The Vanishing of Ethan Carter received positive reviews. Aggregating review website Metacritic gave the PlayStation 4 version 81/100 based on 33 reviews, and the Microsoft Windows version 82/100 based on 66 reviews. The game sold 60,000 copies in its first month on sale. As of December 2017, the game has sold over a million copies.

Julian Aidan from Hardcore Gamer praised its well-designed open world, visuals and story, but criticized the gameplay for being too linear, as well as finding the narrative weak. Shaun McInnis from GameSpot praised the simple yet enjoyable puzzle-solving, captivating story, outstanding graphics and breathtaking environments, but criticized its weird and vague auto-save system.
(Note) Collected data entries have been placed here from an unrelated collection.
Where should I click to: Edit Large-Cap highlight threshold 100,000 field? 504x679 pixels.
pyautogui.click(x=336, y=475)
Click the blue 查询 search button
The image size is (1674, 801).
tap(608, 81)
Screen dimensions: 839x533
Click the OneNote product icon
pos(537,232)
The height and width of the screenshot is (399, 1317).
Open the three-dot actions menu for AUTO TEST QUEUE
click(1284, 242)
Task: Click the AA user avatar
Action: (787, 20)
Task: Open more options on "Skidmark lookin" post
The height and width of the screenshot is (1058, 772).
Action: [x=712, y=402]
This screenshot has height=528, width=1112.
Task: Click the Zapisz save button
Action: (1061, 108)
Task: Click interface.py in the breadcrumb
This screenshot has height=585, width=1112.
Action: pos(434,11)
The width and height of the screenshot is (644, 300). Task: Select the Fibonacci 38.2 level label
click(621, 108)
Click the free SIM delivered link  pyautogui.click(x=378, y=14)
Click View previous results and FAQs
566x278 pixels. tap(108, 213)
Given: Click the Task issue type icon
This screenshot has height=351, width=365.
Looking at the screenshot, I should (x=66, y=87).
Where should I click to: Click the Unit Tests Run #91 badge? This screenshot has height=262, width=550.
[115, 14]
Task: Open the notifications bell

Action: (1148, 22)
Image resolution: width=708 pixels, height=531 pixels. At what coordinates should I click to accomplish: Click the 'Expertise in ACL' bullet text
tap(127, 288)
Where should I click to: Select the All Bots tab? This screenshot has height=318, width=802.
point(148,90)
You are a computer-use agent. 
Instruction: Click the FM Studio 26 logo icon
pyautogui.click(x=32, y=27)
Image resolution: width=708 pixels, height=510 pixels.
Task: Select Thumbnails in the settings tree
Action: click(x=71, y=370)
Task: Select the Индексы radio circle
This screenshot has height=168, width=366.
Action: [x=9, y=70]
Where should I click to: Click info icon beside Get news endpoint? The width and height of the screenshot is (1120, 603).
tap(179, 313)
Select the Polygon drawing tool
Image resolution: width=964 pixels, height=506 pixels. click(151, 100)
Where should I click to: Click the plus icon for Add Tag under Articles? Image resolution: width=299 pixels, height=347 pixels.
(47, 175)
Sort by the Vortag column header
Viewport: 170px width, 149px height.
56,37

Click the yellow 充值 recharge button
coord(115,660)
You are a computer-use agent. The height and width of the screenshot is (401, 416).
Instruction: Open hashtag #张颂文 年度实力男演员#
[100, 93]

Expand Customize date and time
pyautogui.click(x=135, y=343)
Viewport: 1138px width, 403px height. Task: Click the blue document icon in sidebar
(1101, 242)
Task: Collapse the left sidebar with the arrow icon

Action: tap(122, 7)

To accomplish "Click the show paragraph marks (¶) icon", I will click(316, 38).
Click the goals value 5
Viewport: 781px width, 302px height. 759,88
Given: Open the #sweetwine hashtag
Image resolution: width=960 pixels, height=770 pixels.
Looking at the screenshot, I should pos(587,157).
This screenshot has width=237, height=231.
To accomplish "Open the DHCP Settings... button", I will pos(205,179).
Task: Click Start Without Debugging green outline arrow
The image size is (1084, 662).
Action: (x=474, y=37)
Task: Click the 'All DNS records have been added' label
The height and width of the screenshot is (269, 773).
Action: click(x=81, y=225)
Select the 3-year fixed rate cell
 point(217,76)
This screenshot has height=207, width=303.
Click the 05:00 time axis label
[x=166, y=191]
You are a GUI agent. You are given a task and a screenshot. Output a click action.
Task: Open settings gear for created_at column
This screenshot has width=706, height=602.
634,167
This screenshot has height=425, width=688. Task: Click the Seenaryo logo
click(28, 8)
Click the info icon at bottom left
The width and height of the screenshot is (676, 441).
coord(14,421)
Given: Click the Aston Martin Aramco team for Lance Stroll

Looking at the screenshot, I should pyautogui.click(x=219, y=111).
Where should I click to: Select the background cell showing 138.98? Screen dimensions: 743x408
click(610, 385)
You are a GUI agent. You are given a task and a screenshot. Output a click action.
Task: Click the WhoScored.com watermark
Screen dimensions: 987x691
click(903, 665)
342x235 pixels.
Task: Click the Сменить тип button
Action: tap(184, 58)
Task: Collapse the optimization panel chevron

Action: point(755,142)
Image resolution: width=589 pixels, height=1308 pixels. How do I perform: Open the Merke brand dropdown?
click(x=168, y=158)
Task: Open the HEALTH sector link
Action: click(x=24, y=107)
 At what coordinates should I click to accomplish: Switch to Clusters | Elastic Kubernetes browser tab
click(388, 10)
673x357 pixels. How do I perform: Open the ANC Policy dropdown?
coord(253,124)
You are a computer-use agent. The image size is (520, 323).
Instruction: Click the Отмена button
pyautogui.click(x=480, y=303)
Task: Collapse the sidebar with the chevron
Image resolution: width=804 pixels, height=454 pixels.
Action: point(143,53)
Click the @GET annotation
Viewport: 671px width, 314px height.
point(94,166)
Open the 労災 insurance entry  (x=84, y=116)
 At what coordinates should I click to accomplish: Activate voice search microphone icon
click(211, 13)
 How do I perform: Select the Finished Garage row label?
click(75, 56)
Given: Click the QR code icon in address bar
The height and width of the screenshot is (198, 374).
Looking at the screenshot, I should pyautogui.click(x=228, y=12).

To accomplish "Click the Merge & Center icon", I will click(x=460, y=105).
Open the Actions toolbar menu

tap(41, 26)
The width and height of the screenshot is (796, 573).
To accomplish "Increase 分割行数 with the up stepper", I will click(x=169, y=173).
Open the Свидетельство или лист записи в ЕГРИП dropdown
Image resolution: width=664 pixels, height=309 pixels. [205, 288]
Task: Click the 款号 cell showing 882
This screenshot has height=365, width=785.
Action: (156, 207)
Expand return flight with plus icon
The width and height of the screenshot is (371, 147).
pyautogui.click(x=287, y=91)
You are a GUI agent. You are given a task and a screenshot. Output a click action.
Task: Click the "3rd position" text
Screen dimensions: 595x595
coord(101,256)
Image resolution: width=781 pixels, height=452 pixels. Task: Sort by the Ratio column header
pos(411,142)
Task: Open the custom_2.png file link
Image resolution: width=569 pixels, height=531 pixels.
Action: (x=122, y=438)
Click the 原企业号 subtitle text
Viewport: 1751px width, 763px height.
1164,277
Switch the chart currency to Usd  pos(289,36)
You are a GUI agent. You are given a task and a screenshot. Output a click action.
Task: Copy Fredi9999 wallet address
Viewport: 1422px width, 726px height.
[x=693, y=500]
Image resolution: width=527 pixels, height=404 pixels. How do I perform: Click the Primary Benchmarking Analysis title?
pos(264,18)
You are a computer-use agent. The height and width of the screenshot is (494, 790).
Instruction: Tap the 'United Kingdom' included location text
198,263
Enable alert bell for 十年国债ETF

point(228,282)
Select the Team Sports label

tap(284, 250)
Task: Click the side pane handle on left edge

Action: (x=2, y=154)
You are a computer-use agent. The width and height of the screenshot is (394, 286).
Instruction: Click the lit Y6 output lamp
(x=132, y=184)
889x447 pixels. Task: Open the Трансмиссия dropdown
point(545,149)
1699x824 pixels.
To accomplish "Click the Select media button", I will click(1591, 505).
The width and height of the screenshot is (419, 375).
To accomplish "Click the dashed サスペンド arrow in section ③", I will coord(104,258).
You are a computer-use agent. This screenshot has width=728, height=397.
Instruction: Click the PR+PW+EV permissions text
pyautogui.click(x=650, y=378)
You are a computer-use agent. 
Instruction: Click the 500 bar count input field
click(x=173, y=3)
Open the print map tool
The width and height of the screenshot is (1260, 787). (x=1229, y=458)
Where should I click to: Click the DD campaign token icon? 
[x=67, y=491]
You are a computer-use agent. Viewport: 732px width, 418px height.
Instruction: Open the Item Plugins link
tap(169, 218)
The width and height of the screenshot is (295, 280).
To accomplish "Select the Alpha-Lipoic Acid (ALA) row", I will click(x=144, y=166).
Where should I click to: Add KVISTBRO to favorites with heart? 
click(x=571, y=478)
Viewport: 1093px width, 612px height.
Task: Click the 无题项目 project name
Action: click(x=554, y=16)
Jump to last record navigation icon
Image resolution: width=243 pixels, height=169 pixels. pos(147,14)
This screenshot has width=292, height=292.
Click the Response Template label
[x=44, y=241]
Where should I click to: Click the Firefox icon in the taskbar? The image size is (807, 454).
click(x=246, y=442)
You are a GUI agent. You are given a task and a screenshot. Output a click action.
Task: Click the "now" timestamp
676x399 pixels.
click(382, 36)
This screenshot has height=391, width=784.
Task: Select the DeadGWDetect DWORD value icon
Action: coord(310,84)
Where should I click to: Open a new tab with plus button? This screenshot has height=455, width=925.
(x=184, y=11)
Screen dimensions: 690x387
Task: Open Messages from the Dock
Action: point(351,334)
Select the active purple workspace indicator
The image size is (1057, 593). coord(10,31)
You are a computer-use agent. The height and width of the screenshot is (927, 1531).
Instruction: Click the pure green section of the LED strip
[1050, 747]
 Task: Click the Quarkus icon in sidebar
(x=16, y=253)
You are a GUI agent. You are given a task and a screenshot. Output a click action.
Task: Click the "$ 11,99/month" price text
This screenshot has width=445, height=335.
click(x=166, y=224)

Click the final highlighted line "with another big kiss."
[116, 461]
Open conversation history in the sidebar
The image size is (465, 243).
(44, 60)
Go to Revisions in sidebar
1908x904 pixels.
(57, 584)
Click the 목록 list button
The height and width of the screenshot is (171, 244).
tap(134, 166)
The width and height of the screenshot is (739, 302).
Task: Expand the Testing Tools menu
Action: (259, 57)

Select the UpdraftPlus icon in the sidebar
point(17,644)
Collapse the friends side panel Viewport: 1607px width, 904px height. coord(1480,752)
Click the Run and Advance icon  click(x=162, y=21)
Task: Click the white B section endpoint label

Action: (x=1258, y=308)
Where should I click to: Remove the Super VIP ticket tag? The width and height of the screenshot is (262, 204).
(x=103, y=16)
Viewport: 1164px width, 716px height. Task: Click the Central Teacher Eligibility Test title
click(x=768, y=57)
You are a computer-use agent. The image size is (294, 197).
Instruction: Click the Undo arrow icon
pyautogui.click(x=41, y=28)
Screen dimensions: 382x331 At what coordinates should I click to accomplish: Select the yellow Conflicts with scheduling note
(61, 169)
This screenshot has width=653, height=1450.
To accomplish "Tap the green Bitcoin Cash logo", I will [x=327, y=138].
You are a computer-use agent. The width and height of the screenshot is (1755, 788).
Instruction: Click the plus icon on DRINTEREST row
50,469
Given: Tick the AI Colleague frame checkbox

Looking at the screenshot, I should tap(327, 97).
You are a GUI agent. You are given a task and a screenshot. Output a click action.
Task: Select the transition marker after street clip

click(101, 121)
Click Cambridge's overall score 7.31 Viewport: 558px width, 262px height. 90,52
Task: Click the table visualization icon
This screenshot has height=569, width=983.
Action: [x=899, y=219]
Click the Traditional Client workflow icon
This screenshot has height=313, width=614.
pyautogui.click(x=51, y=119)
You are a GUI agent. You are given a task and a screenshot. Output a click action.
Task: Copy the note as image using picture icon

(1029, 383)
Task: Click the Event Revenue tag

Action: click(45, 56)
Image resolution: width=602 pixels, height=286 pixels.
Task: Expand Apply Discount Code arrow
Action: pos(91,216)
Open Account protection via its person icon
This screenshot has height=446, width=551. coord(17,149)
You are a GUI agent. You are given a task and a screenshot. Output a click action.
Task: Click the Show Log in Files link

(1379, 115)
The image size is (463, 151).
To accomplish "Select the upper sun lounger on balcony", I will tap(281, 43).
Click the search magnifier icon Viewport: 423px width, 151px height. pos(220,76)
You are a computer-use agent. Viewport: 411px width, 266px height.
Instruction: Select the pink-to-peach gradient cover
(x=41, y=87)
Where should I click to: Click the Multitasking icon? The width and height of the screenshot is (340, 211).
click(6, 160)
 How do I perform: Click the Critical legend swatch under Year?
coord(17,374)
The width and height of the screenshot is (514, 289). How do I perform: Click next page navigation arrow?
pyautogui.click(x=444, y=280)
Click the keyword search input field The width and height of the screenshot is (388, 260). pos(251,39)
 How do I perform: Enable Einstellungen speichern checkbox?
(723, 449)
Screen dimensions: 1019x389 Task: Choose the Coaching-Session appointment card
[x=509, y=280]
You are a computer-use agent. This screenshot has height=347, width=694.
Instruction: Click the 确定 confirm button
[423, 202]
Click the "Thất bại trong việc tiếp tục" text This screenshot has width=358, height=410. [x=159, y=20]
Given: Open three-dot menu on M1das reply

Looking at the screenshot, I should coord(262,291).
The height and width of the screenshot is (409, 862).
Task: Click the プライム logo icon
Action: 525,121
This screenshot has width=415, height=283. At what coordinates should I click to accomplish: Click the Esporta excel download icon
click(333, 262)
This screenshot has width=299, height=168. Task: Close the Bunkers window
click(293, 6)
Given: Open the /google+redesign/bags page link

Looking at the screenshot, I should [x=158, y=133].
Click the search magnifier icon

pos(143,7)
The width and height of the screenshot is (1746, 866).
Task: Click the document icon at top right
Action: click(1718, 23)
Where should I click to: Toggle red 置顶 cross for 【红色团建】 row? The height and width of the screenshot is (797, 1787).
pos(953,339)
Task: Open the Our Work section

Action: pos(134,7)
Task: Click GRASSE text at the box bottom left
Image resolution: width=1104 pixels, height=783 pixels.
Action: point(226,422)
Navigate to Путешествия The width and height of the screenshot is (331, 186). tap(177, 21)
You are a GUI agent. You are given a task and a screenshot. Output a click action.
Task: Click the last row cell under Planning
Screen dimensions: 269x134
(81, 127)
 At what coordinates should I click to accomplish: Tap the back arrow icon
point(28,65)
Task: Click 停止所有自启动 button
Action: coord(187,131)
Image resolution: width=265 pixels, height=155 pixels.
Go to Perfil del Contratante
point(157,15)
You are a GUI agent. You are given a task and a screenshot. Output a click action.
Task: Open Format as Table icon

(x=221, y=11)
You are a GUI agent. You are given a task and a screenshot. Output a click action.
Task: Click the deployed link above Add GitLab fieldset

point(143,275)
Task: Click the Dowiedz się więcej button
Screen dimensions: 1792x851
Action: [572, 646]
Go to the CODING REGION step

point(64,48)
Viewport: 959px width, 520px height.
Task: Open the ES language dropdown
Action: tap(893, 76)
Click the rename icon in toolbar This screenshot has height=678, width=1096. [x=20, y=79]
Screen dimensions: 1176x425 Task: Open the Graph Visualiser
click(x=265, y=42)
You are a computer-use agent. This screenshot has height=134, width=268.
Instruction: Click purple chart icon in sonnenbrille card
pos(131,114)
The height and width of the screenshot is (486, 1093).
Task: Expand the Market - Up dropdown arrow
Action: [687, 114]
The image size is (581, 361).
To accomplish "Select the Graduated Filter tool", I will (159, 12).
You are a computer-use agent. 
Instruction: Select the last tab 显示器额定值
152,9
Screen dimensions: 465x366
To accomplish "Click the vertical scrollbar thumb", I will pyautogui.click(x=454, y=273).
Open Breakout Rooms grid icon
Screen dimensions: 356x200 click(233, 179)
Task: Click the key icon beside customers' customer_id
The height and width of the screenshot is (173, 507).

Christopher Livingston from PC Gamer also criticized the save system, but praised the voice acting, enjoyable puzzle-solving, as well as the intriguing, satisfying, and wonderfully restrained story.

Aggregate score
| Aggregator | Score |
|---|---|
| Metacritic | (PC) 82/100 (PS4) 81/100 (XONE) 77/100 |

Review scores
| Publication | Score |
|---|---|
| Adventure Gamers | 4/5 |
| Computer Games Magazine | 7.5/10 |
| Destructoid | 8.5/10 |
| Eurogamer | 9/10 |
| Game Informer | 8/10 |
| GameSpot | 9/10 |
| GamesRadar+ | 3.5/5 |
| IGN | 8.5/10 |
| Nintendo Life | 8/10 |
| PC Gamer (US) | 82/100 |
| PCGamesN | 7/10 |
| Push Square | 8/10 |
| RPGFan | 85/100 |
| The Guardian | 4/5 |
| USgamer | 4.5/5 |

=== Awards ===
The Vanishing of Ethan Carter received the Best Game Innovation Award at 2015's British Academy Games Awards (BAFTA). During the 18th Annual D.I.C.E. Awards, the Academy of Interactive Arts & Sciences nominated The Vanishing of Ethan Carter for "Adventure Game of the Year" and outstanding achievement in "Art Direction", "Game Direction", and "Original Music Composition". The composer of the music of the game, Mikolai Stroinski, was nominated for the 2015 Hollywood Music in Media Awards in two categories: "Best Original Score – Video Game" and "Best Song – Video Game" (song "Valley of The Blinding Mist", vocal by Kyler England).

==Port==
The Vanishing of Ethan Carter was ported to Unreal Engine 4, and was released for the PlayStation 4 on July 15, 2015. The Unreal Engine 4 port was released for the PC on September 11, 2015, under the title Vanishing of Ethan Carter Redux. Apart from the new engine, the revised version includes a new save system and eliminates the backtracking from the ending sequence of the game.